Cihan Çelik betreut als Arzt die Covid-19-Isolierstation in Darmstadt – immer wieder landen auch junge Menschen dort. In der Ab21 spricht er über seine Erfahrungen mit jungen Corona-Erkrankten.

Mindestabstand, Mund-und-Nasenschutz und möglichst wenige Kontakte. Viele von uns halten sich an die Corona-Maßnahmen. Dennoch gibt es einige, die von sich denken, jung, fit und unverwundbar zu sein. Dass dem nicht so ist, weiß auch der Arzt Cihan Çelik. Bei ihm auf der Isolierstation im Klinikum Darmstadt landen auch junge Covid-19-Erkrankte.

Cihan Çelik gibt fünf Antworten zur Covid-19-Erkrankung bei jungen Menschen:

1. Wie alt war der jüngste Patient?

"Der jüngste Patient, den wir bei uns behandelt haben, war 19 Jahre alt." Auch wenn der Altersdurchschnitt der Erkrankten auf seiner Station bei rund 60 Jahren liegen würde, gäbe es doch viele Patientinnen, die erst 20 oder 30 Jahre alt seien, sagt Çelik

2. Haben alle jungen Patientinnen Vorerkrankungen?

Gerade aufgrund von vielleicht bislang unentdeckten Vorerkrankungen sei es gefährlich, sich in Sicherheit zu wiegen, nur weil man jung und vermeintlich gesund sei, so Çelik.
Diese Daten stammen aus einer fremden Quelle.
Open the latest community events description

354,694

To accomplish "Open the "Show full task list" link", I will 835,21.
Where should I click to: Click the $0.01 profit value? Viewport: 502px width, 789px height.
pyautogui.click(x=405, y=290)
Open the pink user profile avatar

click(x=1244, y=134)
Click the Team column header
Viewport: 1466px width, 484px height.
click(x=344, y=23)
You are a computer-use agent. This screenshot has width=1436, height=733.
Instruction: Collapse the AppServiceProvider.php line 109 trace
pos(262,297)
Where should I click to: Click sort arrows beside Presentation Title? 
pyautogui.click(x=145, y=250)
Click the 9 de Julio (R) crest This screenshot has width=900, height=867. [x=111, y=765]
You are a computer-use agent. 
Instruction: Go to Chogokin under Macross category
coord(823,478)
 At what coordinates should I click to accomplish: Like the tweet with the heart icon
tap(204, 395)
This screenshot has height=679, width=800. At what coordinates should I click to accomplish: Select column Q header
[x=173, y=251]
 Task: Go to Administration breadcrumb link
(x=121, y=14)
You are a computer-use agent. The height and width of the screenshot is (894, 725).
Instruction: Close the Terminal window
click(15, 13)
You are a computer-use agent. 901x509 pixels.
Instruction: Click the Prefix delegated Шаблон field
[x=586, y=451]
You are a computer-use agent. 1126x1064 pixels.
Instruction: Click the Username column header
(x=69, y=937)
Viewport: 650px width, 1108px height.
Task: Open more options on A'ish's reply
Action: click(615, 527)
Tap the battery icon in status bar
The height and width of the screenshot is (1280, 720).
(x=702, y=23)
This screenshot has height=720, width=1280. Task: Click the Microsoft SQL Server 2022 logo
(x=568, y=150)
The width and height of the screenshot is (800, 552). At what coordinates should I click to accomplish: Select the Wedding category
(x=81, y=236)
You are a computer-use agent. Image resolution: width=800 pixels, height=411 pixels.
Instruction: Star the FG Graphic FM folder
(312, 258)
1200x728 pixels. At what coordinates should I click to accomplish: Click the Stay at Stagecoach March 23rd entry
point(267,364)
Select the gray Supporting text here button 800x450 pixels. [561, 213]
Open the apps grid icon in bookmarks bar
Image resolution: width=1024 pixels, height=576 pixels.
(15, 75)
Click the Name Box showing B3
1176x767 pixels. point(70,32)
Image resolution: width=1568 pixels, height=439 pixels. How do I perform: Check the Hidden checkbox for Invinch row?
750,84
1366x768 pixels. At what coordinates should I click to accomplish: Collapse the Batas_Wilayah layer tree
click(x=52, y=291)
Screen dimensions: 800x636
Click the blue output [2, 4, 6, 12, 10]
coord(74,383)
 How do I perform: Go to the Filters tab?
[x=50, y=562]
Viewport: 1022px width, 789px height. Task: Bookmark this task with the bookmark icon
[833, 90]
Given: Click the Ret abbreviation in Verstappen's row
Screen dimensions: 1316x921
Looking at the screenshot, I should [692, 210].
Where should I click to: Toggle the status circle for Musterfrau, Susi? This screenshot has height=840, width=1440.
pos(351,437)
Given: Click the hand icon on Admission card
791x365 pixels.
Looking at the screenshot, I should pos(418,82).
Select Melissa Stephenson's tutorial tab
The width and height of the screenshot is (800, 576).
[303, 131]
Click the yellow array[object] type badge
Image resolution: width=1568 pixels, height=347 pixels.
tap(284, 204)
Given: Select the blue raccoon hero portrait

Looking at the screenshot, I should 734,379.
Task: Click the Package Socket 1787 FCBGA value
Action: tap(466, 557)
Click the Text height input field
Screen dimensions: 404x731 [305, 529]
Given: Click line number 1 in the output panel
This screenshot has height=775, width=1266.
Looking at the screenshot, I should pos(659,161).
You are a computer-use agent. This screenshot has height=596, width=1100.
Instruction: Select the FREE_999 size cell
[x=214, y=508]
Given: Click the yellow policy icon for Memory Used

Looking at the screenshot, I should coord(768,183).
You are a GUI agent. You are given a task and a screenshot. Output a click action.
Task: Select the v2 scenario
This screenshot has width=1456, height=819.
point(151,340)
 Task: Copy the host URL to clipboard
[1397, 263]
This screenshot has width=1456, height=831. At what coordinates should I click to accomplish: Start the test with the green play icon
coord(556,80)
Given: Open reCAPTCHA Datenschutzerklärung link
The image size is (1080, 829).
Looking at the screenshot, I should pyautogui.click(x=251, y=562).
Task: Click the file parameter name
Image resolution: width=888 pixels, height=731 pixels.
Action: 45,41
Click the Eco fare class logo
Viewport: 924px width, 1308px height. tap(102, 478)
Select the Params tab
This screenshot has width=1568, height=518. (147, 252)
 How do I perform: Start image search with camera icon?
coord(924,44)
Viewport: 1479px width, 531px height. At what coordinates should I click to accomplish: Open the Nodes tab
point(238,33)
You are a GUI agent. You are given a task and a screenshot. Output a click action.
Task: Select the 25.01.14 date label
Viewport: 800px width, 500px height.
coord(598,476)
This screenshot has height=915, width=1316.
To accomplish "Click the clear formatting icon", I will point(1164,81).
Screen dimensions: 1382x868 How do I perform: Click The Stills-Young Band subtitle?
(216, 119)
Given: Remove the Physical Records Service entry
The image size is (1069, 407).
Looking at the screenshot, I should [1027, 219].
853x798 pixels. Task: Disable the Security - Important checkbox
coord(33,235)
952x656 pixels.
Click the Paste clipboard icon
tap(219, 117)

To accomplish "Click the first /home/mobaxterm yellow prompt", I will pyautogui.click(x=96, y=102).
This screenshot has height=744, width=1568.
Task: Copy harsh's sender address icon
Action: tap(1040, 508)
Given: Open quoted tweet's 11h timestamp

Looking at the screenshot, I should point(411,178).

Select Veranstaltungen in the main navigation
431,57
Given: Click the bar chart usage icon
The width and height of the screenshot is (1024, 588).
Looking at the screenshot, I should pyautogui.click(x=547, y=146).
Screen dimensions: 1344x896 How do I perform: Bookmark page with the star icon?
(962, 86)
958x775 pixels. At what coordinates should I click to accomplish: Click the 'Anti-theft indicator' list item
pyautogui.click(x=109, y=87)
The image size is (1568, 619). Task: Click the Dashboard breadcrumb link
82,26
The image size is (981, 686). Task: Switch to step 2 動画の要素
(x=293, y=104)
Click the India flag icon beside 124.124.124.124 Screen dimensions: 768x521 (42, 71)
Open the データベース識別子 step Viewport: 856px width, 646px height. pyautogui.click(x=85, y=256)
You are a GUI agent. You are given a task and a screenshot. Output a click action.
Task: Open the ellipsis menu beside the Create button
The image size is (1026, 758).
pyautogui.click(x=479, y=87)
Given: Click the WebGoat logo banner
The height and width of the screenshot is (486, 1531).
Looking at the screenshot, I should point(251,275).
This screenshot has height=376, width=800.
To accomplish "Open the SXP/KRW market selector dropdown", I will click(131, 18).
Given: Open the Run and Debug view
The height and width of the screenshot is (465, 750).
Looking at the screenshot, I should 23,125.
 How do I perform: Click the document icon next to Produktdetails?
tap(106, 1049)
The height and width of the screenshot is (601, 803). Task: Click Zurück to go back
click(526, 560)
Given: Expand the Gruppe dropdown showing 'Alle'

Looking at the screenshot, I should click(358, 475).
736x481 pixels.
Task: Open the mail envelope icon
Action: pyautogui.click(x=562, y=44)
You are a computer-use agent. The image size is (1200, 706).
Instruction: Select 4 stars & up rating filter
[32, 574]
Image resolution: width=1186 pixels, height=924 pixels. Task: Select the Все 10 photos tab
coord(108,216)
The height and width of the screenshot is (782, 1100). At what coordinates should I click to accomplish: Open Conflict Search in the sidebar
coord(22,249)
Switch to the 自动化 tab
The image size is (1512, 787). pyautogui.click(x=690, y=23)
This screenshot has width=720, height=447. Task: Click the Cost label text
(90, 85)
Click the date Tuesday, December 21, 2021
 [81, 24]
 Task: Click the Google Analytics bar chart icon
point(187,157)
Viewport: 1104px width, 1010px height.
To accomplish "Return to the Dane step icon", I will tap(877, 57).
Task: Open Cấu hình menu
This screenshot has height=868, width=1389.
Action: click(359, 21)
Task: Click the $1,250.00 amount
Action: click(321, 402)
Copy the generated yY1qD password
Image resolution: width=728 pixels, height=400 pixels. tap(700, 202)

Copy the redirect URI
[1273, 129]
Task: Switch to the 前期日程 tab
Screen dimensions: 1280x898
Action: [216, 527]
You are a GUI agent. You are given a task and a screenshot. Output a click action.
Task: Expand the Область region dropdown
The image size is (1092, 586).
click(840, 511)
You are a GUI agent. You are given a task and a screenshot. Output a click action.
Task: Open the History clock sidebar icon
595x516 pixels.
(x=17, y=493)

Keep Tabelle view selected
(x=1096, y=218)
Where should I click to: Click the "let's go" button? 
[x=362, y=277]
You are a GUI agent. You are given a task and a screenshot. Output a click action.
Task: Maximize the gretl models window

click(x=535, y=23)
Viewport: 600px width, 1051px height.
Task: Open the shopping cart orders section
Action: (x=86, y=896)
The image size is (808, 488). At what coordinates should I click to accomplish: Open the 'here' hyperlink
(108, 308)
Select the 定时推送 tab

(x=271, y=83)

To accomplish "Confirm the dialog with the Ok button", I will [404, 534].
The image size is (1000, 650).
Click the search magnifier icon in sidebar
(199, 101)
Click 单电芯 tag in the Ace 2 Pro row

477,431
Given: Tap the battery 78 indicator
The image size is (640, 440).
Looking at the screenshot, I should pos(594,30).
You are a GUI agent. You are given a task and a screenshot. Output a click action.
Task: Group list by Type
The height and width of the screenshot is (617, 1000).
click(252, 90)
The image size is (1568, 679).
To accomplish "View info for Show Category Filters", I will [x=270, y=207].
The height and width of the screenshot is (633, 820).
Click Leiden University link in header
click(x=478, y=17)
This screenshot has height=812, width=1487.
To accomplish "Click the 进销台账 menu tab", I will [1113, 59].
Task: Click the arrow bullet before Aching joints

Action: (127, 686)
Es stimme zwar, dass die Sterblichkeitsrate im Alter zwischen 20 und 30 geringer sei, "aber schwere Verläufe haben wir bei 19-Jährigen, bei 20-Jährigen und auch bei 30-Jährigen gesehen. Und zwar nicht nur bei Patienten mit Immunschwäche oder Vorerkrankung."

3. Können junge Patienten einen schweren Krankheitsverlauf haben?

Cihan Çelik warnt: "Diese Krankheit kann für jeden gefährlich ablaufen. Die jungen Patientinnen und Patienten, die bei uns waren und keine Vorerkrankung hatten, berichteten später – als sie es überstanden hatten – dass sie noch nie eine so schwere Erkrankung erlebt haben."

4. Was ist ein schwerer Verlauf von Covid-19?

Im Vordergrund der Erkrankung stehe die Lungenentzündung, wie Çelik erklärt. Dies könnten die jüngeren Patientinnen, sofern sie eine gute Lunge hätten, gut wegstecken, sagt der Arzt. "Was zum großen Problem werden kann, sind die Gerinnungsstörungen: Gefäßverstopfungen in der Lunge, die Lungenembolie." Diese würden zu Atemnot und lebensbedrohlichen Zuständen, wie zum Beispiel Schlaganfällen, führen, erklärt er. Covid-19 sei mehr als eine Lungenerkrankung, die Erkrankung betreffe den ganzen Körper.

5. Was ist bislang über die Spätfolgen von Covid-19 bekannt?

Langzeitfolgen ließen sich noch schwer einschätzen, da die ersten Erkrankten Covid-19 im Dezember 2019 hatten, gibt Çelik zu. "Wir haben Hinweise darauf, dass die schwere Entzündung in der Lunge dort zu Narben führen kann. Doch wie viel davon im Laufe der Zeit übrig bleibt, kann man jetzt noch nicht sagen."